By Lynn Adler
NEW YORK (Reuters) - Budding optimism about the U.S. economy, rising oil prices and a brief lull in volatility spurred companies to lock in low interest rates in the second quarter, driving U.S. syndicated lending up 55 percent from a four-year low the prior quarter.
The $904.7 billion of loans issued in the first half was nonetheless about 6 percent below the same period last year, according to Thomson Reuters LPC.
While lending gained momentum, the rest of the year is clouded by the uncertainties about the global economy, Federal Reserve policy, ramifications of Britain’s vote to leave the European Union and the impending US elections, investors and strategists said.
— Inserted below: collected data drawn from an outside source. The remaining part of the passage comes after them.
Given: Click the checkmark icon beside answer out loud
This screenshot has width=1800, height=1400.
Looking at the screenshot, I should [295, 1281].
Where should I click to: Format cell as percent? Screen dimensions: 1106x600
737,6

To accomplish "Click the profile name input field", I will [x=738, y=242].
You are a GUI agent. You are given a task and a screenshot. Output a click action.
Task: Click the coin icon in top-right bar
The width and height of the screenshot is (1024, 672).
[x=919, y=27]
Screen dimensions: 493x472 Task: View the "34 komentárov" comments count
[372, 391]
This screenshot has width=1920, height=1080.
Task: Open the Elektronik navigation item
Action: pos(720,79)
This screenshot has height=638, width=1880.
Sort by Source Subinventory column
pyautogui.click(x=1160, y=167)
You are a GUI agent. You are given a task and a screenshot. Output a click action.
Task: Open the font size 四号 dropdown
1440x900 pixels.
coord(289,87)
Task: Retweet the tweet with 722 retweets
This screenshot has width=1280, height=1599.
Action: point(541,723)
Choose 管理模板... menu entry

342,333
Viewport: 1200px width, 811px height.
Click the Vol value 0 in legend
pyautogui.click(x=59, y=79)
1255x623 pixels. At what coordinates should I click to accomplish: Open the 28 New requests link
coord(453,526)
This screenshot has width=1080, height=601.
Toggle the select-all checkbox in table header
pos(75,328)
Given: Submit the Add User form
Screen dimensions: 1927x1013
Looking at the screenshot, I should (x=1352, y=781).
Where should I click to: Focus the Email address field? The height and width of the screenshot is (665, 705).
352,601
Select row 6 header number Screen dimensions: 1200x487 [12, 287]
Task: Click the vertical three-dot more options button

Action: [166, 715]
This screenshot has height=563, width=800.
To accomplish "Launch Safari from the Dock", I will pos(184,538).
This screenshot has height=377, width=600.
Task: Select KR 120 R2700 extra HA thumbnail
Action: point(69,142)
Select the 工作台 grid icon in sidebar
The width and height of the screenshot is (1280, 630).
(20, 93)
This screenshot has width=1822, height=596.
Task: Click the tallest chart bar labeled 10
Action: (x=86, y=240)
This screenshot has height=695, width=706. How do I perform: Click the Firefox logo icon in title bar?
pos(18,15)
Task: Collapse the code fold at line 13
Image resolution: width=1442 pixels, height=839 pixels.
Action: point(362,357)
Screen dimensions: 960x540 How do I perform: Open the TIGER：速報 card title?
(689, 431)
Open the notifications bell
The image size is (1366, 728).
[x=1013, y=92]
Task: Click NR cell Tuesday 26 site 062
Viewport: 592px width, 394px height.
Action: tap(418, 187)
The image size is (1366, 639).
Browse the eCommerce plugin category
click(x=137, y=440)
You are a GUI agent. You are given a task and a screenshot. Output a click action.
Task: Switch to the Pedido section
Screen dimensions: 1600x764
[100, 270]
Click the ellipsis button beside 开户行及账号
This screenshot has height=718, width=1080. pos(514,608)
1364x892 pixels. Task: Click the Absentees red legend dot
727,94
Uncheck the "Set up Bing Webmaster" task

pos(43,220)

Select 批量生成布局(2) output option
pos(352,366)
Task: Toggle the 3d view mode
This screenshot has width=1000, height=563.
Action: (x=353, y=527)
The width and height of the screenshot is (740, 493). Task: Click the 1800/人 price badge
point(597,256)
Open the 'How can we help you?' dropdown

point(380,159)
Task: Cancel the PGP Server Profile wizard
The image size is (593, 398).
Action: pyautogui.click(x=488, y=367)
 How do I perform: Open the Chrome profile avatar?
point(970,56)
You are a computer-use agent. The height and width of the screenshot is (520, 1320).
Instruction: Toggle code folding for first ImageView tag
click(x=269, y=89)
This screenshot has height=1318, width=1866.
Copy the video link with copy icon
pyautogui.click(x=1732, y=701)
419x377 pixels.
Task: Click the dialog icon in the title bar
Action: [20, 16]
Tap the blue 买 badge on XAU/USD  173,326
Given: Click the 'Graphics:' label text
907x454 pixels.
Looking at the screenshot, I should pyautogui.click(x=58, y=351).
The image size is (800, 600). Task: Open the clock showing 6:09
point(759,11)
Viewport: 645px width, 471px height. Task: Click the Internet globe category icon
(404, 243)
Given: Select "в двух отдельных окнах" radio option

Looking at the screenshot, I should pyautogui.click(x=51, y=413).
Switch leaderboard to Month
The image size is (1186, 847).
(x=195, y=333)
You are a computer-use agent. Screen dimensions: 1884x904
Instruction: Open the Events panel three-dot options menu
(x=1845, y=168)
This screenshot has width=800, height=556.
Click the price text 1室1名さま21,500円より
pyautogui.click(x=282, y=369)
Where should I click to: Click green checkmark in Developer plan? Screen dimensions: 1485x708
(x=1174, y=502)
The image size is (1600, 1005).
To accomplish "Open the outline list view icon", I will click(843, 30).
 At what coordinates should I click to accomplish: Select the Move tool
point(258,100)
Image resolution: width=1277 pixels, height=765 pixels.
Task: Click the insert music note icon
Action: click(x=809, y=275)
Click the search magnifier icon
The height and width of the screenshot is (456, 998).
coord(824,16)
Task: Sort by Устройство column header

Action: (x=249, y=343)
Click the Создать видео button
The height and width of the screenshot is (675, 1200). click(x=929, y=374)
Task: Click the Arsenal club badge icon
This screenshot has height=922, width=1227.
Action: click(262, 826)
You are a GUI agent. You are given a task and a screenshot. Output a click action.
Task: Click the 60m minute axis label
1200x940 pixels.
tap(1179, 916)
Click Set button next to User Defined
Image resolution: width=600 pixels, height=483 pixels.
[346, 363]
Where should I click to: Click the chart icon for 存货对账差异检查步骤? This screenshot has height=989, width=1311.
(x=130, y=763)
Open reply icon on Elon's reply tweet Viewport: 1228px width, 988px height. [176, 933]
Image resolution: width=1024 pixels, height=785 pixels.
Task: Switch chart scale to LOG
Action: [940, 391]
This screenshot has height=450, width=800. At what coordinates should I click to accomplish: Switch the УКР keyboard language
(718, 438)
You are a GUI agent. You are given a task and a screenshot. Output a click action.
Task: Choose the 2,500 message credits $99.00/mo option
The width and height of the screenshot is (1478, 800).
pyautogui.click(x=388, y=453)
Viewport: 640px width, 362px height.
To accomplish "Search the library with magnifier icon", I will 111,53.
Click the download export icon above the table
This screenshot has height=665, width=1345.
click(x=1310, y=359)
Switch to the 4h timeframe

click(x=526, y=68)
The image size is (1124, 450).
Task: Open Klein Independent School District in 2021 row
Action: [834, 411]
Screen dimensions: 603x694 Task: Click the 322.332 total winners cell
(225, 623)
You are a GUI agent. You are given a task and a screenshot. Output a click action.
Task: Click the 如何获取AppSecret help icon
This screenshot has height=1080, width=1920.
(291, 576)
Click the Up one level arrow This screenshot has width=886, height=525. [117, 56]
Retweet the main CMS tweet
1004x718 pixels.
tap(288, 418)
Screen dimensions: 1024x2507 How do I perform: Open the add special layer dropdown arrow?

“With the Brexit vote and the U.S. elections, there may be periods of volatility,” said Gretchen Lam, portfolio manager at Octagon Credit Investors. “We expect to see a decent loan supply pipeline building post-Labor Day, however year-to-date loan issuance is down materially from 2015.”
Leveraged loan issuance jumped 64 percent in the second quarter from the first three months of the year. Still, the U.S.$344 billion racked up in the first half was almost 16 percent below a year earlier.
Investment-grade issuance leapt 67 percent to a quarterly record of $275 billion. The $439.6 billion issued in the first half of the year was 17 percent higher than a year ago.
Refinancing led the way as U.S. interest rates held lower for longer than many had anticipated.
The downwardly revised Federal Reserve call for two interest rate hikes before year-end is now being questioned by market participants after the Brexit outcome.
As recently as last December, when the Fed raised rates for the first time in nearly a decade, the central bank was looking to raise rates four times this year.
In the absence of Fed hikes so far this year, loans issued to refinance existing debt spiked 90 percent in the second quarter to $370 billion, the most since almost $394 billion in the same quarter last year.
Until the long-awaited Fed rate hikes resume, investors in floating-rate loans remain hesitant to load up on the asset class.
“There’s still a lot of caution in terms of leveraged loans, with people worried about illiquidity and about selling pressure from hedge funds facing redemptions,” said Kevin Lyons, head of credit and fixed income for hedge funds at Aberdeen Asset Management.
Retail accounts pulled $6.3 billion from bank loan funds this year through June 22, while pouring $5 billion into high-yield bond funds, according to Lipper.
“If investors see that the economy is on solid footing, and if the Fed does hike rates, it could make leveraged loans more attractive versus high-yield bonds,” said Lyons.
Looming regulatory constraints are also curbing demand from Collateralized Loan Obligation funds, the biggest buyers of leveraged loans. CLO issuance this year has tumbled to $25.7 billion from $56.9 billion in the same period last year.
TO MARRY, CONFIDENCE NEEDED
Syndicated lending to back U.S. mergers and acquisitions reached $230.7 billion in the first half, up 11 percent from the same period a year earlier.
Whether there will be a flow of sizable corporate marriages such as software company Microsoft’s <MSFT.O> $26.2 billion buy of professional social networking company Linkedin <LNKD.N>, announced in mid-June, depends largely on the economic outlook and market climate.
“M&A activity levels are predicated on CEO confidence, which is currently tepid given market volatility, expectations of rate hikes and slack economic outlook and will remain that way until uncertainty around these conditions improves,” said Christopher Wu, partner at Carl Marks Advisors.
The economy remains vulnerable, and some deals are likely to be deferred until after the US elections, he said.
“The Microsoft/LinkedIn deal does not reflect your average CEO’s confidence in M&A,” said Wu.
Total U.S. syndicated lending has to slightly surpass the first-half pace to match last year’s roughly $2 trillion tally, based on Thomson Reuters LPC data.
“The wild cards for the second half remain the same ones we have seen -- commodity prices, China, central bank actions and a number of elections,” said Jonathan DeSimone, managing director at Bain Capital Credit.